If the question is put in this way, then I think HF is basically (and
clearly) right.

What does pure maths at large study? It studies various structures, or as
Barwise recently reminded us, patterns. (This is *not* meant to be
anything like a full characterization of pure maths.)

What does FOM study?  It studies the nature, limits and limitations of
mathematical thought itself.  Thus it addresses a topic that in its
profundity is comparable to the following:

1. The origin and nature of the universe
2. The nature of life
3. The working of the brain
4. The nature of consciousness
5. The nature and origin of languange

In terms of profundity there is simply no contest between FOM and core
pure maths.

I would like to add a few clarifying remarks, which also bear on other
topics recently discussed in fom postings.

FOM shares its subject matter with the neighbouring discipline of PhOM.
What characterizes the former in contrast with the latter is that it
studies this common subject matter *more mathematico*, in mathematical
fashion. Thus it is mathematical thinking turned on (and in some sense
against) itself. This, BTW, makes it all the more profound intellectually.
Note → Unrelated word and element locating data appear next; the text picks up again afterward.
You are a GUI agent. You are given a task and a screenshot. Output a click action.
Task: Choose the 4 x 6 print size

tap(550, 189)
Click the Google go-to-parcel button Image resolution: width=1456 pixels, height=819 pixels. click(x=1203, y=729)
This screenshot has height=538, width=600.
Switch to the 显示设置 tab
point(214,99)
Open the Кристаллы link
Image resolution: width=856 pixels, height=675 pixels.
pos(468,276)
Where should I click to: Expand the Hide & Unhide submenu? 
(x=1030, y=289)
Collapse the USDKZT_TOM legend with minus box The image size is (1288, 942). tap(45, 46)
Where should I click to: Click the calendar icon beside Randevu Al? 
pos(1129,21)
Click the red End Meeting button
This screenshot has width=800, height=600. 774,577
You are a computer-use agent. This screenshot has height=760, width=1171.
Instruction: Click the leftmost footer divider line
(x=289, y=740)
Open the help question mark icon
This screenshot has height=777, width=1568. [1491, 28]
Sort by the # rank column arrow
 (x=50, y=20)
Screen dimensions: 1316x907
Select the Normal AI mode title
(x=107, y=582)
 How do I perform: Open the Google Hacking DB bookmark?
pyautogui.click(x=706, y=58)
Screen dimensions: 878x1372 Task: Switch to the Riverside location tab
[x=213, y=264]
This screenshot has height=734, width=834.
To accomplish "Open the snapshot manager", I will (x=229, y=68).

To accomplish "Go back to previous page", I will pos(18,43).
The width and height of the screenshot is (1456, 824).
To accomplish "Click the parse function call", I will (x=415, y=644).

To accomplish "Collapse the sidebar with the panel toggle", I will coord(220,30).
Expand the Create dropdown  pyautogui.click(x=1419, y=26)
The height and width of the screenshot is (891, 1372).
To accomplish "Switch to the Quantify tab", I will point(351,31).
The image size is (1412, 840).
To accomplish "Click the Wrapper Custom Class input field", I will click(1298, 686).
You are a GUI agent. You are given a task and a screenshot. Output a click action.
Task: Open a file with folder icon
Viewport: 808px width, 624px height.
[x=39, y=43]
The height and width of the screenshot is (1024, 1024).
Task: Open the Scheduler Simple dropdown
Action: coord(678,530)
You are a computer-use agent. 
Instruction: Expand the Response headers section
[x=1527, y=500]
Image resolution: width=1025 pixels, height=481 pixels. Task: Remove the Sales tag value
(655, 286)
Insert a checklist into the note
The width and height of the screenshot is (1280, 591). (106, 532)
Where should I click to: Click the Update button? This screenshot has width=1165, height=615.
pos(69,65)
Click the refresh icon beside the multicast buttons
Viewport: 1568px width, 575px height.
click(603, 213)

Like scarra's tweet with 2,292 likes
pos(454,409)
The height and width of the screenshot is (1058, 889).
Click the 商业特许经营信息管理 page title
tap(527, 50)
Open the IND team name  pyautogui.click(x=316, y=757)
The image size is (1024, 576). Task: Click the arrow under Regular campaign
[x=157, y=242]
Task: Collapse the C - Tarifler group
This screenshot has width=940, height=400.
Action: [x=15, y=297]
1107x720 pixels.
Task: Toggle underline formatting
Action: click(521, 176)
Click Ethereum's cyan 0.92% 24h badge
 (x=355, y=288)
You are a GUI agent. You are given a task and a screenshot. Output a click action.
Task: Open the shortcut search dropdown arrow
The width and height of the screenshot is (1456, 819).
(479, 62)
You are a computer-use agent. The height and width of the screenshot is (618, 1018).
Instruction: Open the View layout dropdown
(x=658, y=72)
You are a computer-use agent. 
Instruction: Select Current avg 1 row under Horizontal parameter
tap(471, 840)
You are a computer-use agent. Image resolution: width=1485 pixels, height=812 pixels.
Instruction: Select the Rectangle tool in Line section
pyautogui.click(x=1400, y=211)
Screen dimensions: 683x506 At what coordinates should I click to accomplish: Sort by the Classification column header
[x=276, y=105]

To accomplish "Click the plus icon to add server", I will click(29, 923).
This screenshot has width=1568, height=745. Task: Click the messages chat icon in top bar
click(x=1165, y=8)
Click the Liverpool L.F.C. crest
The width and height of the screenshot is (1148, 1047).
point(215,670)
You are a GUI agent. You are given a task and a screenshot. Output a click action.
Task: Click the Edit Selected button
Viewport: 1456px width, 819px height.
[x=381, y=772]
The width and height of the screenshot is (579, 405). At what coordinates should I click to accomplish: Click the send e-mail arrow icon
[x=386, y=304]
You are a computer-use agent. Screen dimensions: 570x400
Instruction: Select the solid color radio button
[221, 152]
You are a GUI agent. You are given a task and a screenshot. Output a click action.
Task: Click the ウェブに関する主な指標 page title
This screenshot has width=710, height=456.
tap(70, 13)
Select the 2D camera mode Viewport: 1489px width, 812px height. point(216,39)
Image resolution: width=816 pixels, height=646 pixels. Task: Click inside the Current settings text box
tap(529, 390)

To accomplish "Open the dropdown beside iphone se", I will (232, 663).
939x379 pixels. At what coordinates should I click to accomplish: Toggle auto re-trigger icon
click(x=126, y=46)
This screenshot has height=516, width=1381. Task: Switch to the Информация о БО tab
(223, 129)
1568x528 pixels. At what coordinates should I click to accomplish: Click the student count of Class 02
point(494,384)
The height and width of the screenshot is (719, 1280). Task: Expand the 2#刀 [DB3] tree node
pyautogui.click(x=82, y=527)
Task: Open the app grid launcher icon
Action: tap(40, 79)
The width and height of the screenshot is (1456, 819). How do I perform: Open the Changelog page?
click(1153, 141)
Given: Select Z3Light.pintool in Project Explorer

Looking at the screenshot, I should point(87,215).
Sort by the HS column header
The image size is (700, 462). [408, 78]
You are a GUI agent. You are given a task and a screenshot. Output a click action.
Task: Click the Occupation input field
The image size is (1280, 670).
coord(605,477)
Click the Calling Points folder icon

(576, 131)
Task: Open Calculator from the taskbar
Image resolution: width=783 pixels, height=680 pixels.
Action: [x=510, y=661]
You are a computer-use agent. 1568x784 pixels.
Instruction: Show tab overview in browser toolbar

In this sense, FOM is truly a branch of maths--a fact that some of us may
resent, but none can deny.

What characterizes mathematics in general is not only, or even mainly, its
subject matter (which can be taken or borrowed from the most diverse
sources) but its unique standard of argument: deductive and (ideally)
conclusive. Thus I disagree with Hersh's claim that

>Like other fields of knowledge, mathematics can survive with moral
>certainty.  Certainty strong enough to justify making important
>choices--but not absolute certainty, not certainty guaranteed to last for
>all time, come what may.

What distinguishes mathematics is, among other things, that it *cannot* in
principle live with anything less than absolute certainty, except as a
temporary and uneasy compromise, which even when unavoidable it regards as
an affront.  (It is this, among other things that makes the study of
mathematical thought so fundamentally important!)  No other field of human
thought can approximate or even strive to the kind of deductive certainty
often achieved and always aimed at in mathematics.

One final remark: when I conceded that math is in some sense socially
constructed, I did not have in mind primarily its subject matter (which, as
I noted above, can come from diverse sources) but its unique standard of
argument: based on deductive logic.  In my view, the norms of deductive
arguments are inculcated in us through social interaction, particularly
dialogue-argument (as claimed by Lorenzen).  Also historically, Szabo'
shows that the origins of matheamtics as a--the--deductive science go back
to dialectic argument.  The question that I then posed was how standards
that are arrived in this way can nevertheless be (as in my view they are)
objective, and ideally absolute. In my view, the question still stands.